In this constrained setting, the occurrence of hallucinations can be analysed for different model scales, dataset fractions, and training durations. Furthermore, the performance of hallucination detectors can be measured for two different detection tasks:
The proposed task relies heavily on the memorisation of facts during training, therefore the model performance on unseen data is generally quite weak and increasing the model size or the training duration hardly impacts the rate of hallucinations, with some signs of overfitting in the case of large models/many training epochs. In contrast, when testing on facts seen during training, a better memorisation performance can be achieved with larger models and a longer training duration resulting in a lower hallucination rate. Since, in contrast to typical datasets for LLM training, the KG dataset contains no repeated information, several (~20) training epochs are required for a low hallucination rate.
Furthermore, a tradeoff between precision (1−hallucination rate) and recall (the proportion of objects that are generated at least once when multiple objects exist for a (subject, predicate) pair) can be observed when varying the sampling temperature: A low temperature reduces the rate of hallucinations but prevents the generation of some facts.
When finetuning the pretrained LMs for hallucination detection, it can be observed that low hallucination rates impede the detectability of hallucinations.
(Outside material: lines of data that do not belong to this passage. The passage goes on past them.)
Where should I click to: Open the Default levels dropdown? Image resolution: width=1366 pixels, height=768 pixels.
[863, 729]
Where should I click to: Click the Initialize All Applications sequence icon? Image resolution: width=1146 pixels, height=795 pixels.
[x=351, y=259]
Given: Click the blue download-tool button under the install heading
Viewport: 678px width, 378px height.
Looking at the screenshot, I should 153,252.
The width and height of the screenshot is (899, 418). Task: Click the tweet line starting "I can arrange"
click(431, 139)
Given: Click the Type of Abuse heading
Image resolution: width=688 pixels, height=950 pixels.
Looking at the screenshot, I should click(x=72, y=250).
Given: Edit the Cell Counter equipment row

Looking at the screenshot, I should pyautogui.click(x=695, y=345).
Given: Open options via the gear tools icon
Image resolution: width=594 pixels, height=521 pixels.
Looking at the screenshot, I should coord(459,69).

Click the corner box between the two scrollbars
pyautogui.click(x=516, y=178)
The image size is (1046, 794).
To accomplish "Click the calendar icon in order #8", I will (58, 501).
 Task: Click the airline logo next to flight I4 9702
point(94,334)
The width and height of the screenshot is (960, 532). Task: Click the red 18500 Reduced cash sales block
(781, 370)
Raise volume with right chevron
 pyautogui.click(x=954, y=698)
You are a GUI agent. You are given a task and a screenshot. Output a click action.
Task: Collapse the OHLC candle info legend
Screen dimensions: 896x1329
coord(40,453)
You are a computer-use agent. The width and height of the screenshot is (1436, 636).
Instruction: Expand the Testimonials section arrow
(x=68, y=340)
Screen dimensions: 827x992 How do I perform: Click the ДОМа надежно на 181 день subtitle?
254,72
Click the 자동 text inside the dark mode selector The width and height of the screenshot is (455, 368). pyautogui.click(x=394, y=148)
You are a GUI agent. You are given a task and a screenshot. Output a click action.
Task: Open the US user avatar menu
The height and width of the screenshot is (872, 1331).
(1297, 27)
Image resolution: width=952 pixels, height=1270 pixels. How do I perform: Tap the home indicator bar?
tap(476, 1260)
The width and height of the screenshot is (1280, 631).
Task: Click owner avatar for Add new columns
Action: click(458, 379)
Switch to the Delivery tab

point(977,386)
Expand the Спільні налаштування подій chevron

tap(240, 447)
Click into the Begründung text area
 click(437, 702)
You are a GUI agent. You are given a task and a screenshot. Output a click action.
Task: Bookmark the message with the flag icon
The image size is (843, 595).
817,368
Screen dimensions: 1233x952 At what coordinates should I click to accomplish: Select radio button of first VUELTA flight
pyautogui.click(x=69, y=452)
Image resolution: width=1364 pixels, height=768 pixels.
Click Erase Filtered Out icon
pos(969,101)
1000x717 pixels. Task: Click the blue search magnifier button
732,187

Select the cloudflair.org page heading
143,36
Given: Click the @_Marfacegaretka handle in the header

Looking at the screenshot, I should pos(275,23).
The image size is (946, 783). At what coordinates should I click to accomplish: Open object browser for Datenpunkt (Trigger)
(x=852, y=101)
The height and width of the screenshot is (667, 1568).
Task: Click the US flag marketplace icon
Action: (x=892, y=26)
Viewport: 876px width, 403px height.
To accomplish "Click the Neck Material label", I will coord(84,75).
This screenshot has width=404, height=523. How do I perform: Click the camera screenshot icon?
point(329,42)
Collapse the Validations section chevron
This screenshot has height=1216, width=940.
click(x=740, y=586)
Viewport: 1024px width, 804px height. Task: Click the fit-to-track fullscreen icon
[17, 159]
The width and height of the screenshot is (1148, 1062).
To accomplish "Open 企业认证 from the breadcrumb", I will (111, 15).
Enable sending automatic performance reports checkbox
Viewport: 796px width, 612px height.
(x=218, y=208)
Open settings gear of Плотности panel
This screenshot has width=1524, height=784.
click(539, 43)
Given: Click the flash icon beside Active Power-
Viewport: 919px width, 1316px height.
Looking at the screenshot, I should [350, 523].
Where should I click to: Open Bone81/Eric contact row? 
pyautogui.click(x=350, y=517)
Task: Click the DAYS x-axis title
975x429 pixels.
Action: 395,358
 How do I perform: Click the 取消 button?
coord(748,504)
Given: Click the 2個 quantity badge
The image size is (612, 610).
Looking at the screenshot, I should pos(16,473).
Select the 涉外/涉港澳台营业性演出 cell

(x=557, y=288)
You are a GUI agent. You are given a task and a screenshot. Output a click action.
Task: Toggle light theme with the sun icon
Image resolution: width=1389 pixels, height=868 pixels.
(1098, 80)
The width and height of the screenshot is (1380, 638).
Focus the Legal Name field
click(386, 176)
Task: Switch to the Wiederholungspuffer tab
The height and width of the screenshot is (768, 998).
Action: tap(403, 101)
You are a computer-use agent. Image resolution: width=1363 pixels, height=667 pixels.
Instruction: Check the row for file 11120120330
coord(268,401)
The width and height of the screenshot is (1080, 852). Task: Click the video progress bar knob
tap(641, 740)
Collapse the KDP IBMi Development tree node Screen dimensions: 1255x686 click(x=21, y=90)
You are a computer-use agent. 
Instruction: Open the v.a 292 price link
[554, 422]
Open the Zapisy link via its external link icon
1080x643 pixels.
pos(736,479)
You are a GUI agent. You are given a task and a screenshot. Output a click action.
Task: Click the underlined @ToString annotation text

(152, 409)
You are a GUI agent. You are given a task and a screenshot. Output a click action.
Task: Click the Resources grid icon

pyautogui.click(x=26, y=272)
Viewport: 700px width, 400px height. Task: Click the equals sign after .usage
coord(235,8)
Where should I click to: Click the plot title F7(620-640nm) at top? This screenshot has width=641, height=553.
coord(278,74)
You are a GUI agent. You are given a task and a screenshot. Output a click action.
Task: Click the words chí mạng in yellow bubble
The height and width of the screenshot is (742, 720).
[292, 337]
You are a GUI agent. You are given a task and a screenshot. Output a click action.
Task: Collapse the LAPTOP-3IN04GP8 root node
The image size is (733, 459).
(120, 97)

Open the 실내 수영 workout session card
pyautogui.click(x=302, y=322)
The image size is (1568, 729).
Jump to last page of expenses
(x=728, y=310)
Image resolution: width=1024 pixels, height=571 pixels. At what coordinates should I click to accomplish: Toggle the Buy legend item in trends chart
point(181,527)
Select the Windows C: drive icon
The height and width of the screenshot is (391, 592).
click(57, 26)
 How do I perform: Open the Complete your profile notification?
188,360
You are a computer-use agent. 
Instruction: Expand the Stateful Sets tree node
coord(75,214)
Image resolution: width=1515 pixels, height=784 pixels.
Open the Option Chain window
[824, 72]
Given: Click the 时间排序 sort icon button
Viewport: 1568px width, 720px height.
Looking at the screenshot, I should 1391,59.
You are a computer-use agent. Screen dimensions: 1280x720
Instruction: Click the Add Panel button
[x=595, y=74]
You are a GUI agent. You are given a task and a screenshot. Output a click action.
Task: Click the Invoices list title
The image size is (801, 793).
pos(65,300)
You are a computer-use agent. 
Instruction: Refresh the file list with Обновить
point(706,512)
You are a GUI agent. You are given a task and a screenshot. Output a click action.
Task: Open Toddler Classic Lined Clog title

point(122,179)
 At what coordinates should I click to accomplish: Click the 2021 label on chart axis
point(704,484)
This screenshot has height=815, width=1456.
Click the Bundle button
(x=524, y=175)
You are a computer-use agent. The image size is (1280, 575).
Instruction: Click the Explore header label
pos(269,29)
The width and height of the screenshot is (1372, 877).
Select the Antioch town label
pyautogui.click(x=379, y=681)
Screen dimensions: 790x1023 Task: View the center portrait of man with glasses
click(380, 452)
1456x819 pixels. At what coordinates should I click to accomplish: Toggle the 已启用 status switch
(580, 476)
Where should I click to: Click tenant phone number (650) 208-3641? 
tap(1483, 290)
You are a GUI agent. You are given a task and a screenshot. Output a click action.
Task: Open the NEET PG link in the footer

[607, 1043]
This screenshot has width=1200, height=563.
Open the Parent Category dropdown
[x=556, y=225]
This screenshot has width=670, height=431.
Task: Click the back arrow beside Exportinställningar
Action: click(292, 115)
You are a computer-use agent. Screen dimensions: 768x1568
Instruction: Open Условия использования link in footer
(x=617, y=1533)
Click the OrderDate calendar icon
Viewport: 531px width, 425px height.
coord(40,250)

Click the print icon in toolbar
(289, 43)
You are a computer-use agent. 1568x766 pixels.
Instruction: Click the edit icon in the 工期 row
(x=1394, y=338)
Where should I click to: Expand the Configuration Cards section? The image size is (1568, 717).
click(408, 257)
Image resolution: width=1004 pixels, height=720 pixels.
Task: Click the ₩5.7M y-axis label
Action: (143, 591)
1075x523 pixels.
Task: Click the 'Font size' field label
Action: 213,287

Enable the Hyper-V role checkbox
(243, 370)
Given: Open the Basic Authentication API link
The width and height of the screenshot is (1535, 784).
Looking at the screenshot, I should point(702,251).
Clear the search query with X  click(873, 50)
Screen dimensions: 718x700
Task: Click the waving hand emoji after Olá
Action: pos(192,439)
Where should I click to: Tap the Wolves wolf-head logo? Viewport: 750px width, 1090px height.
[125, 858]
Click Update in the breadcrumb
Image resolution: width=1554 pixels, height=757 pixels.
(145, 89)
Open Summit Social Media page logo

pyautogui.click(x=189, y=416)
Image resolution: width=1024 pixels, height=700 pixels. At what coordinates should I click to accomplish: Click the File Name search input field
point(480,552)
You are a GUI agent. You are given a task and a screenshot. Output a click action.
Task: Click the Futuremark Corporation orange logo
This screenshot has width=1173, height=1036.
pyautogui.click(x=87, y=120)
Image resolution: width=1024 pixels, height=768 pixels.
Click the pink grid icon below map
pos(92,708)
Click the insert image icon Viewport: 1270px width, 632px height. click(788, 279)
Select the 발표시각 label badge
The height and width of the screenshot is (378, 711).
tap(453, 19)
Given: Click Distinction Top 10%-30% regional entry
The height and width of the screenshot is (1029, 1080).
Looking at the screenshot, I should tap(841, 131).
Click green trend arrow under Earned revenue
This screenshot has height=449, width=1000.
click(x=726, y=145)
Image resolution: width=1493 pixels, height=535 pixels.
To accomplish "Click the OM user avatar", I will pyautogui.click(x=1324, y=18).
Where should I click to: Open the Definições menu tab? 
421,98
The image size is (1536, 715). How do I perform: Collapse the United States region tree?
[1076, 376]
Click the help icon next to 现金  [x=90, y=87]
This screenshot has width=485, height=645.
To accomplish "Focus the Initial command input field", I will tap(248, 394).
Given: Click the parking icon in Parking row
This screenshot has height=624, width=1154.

In particular, the detection of the remaining hallucinations of larger, longer trained models becomes increasingly hard.
A better understanding and detection of hallucinations will certainly remain a key challenge for research on LMs. The strict control of the training data enables the authors to perform a rigorous investigation of the memorisation capability of language models and its dependency on model scale and training duration, thereby yielding interesting insights into the hallucination rate and detectability. However, it remains an open question how well these results translate into the traditional setting of training LMs on more messy datasets.